Gorton And Denton: hard right high hopes meet a grassroots fightback

Gorton And Denton: hard right high hopes meet a grassroots fightback

The by-election in gorton and denton has become a pivotal test of whether the hard right can break into Labour’s urban coalition and whether a local grassroots response can blunt that advance. Voters head to the polls on Thursday in a contest triggered by an existing Labour MP stepping down on health grounds.

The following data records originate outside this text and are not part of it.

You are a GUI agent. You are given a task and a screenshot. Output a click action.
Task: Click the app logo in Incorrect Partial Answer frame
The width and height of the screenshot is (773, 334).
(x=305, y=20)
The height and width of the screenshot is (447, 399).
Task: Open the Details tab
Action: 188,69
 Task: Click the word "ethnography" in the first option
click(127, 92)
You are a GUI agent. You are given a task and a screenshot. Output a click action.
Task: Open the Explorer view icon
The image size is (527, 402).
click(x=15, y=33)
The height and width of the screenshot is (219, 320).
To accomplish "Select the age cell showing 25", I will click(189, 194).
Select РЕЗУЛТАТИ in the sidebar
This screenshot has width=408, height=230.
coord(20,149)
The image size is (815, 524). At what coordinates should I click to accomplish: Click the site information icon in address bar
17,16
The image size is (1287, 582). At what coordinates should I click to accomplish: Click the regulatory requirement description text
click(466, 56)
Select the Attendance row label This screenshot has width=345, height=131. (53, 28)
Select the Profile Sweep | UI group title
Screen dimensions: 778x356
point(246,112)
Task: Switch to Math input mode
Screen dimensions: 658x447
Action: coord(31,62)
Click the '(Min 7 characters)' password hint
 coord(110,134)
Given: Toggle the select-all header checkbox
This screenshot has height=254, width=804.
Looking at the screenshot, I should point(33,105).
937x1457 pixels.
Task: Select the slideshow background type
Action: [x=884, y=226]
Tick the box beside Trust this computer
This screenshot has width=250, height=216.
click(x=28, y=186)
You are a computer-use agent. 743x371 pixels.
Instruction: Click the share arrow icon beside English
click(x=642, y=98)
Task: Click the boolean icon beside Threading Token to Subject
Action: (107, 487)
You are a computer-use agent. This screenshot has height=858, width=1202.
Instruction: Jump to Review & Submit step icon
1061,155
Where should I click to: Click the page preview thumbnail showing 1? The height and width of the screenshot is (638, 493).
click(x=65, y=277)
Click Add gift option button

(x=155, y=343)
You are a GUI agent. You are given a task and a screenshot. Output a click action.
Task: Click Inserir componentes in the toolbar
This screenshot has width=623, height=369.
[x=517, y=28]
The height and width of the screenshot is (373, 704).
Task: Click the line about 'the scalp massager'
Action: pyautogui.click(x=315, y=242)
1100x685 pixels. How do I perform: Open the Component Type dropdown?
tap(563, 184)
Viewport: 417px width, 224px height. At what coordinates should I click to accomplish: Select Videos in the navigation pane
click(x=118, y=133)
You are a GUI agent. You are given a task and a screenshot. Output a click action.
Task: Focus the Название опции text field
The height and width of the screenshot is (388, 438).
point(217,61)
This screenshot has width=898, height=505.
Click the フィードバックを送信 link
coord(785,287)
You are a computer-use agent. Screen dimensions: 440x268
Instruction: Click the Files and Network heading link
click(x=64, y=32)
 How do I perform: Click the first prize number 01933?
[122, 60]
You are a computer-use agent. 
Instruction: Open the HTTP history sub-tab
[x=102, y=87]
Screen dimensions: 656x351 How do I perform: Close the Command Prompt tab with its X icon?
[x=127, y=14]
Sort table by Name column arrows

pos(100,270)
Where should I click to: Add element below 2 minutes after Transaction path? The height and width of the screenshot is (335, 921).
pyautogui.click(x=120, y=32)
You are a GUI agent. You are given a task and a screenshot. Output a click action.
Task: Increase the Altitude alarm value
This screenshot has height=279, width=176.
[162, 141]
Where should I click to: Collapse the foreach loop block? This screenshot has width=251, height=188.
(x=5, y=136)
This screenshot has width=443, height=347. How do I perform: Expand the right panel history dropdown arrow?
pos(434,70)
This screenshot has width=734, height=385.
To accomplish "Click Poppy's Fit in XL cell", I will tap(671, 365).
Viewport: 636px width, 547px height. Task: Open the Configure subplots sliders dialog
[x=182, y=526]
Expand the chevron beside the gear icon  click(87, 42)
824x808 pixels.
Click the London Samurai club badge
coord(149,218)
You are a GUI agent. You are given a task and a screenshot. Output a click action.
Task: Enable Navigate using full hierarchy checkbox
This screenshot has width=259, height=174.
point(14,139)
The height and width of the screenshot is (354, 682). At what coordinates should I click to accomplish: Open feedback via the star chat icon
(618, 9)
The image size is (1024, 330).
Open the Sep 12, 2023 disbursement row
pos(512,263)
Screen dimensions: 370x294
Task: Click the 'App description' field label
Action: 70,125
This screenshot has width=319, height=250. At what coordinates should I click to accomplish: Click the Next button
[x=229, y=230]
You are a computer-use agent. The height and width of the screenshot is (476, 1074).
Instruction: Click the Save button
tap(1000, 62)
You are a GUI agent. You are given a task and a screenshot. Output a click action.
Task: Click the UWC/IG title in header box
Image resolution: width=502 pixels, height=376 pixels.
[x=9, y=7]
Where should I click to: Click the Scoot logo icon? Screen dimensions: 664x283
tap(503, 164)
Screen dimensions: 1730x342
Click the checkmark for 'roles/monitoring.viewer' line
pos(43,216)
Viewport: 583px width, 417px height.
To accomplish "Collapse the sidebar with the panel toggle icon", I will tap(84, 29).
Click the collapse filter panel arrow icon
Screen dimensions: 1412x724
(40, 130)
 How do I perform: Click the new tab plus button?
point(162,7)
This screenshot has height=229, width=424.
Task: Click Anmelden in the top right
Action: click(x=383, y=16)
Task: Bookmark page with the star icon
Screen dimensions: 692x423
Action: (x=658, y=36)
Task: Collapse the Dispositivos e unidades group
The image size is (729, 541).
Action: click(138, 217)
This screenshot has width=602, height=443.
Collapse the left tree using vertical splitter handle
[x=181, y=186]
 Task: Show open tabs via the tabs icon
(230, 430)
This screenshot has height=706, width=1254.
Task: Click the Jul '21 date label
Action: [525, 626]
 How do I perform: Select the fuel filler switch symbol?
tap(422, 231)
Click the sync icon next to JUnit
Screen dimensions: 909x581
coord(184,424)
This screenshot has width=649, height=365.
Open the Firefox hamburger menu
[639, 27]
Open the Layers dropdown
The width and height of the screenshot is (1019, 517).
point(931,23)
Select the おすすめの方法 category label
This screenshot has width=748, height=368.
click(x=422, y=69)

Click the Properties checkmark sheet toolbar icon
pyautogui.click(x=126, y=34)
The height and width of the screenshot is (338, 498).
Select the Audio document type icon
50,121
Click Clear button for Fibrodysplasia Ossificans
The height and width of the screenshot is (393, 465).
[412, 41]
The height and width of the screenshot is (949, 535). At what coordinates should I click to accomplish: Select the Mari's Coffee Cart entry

Gorton And Denton cast as a referendum on the prime minister

Party strategists and campaigners alike describe the contest as a major test for an embattled British prime minister. Matt Goodwin, the Reform candidate, has been branding the campaign as a referendum on the PM, and the seat is being watched closely after Reform UK’s shock win in Runcorn and Helsby last May, where the party took the seat by six votes and led local election nights elsewhere in England. That recent success has fed a narrative that this is the prime minister’s biggest electoral test since then.

Local memory of Ahmed Iqbal Ullah and the 40th anniversary

For many residents, the by-election revives difficult memories. Selina Ullah talked about the national reaction to the murder of her brother, Ahmed Iqbal Ullah, in 1986 and the memorial campaign that followed in the same Greater Manchester constituency. Ahmed, described as a “bright, popular” boy from a British Bengali family, was 13 when he was stabbed by another 13‑year‑old, Darren Coulburn, in the playground of his high school in Burnage, a suburb on the southern boundary of the modern‑day constituency. A day earlier, Ahmed had intervened as Coulburn bullied another Asian boy. Coulbourn was jailed indefinitely, and a public inquiry concluded it was a racist murder, calling it a watershed moment for anti‑racism in education and community relations.

Ullah said: “I don’t want to talk about him, ” when asked about Matt Goodwin, and recalled the outpouring after Ahmed’s death: “There was revulsion... [National Union of Mineworkers’] representatives came to demos. An elderly miner from Newcastle gave me a badge and said: ‘Wear it with pride. ’” She warned that solidarity feels weaker now as people become “desensitised” to “Islamophobic, racist or homophobic comments, ” adding: “We’re not horrified that somebody can say these things any more... Given the rhetoric that’s around now, whether there would be the same reaction today, I can’t say. ” This year marks the 40th anniversary of Ahmed’s murder, and there are fears decades of progress could be undone.

Candidates on the right and the ideological split

Reform aims to split Labour’s diverse urban vote. Matt Goodwin, a GB News presenter standing for Reform in the contest, has argued that UK‑born people from minority ethnic backgrounds are not necessarily British and has warned of what he called “civilisational erasure” in Europe. That rhetoric sits alongside other right‑wing entries: the far‑right party Advance UK, led by Ben Habib—who suggested in a broadcast interview that some people travelling to the UK by boat should be left to drown—is fielding Nick Buckley, who grew up in the constituency and has courted controversy with comments about Black Lives Matter, women and trans people. The culturally conservative SDP, a different entity from the 1980s centrists, is also fielding a candidate; the name of their leader is unclear in the provided context.

At the same time, commentators note that while anti‑immigration views have long existed in Gorton and Denton, the seat would not historically have been characterised as a nationalist stronghold. Pollsters Electoral Calculus place the area—made up of postindustrial working‑class neighbourhoods and multicultural suburbs—at 291 out of 650 seats on a social conservatism scale measuring support for tradition, authority and the “dominant culture. ”

Why the result matters for Labour and internal party dynamics

Labour MPs are acutely aware of the stakes. Less than two years after a landslide general victory, the party is described as languishing in the polls, and in recent weeks the leader has lost key personnel, survived a call from Scottish Labour Leader Anas Sarwar to resign, and faced questions over the short‑lived appointment of Peter Mandelson as Britain’s ambassador in Washington despite Mandelson’s friendship with convicted sex offender Jeffrey Epstein. A Labour hold in this constituency, which the party won at the 2024 general election with 50. 8 percent of the vote and a majority of more than 13, 000 over second‑placed Reform UK, used to be taken for granted.

Last month, Labour top brass moved to block Greater Manchester mayor Andy Burnham from running as the party’s candidate; Starmer argued letting Burnham run would be a distraction from his day job in Manchester and divert party resources, while Burnham’s allies warned that blocking his return risks gifting Reform the seat. A Reform victory here would be a second parliamentary loss to Reform UK and would hand momentum to Nigel Farage’s movement; Labour losing a second constituency to Reform would be judged harshly by party figures, while any Labour hold would be greeted with a huge sigh of relief at No. 10 Downing Street.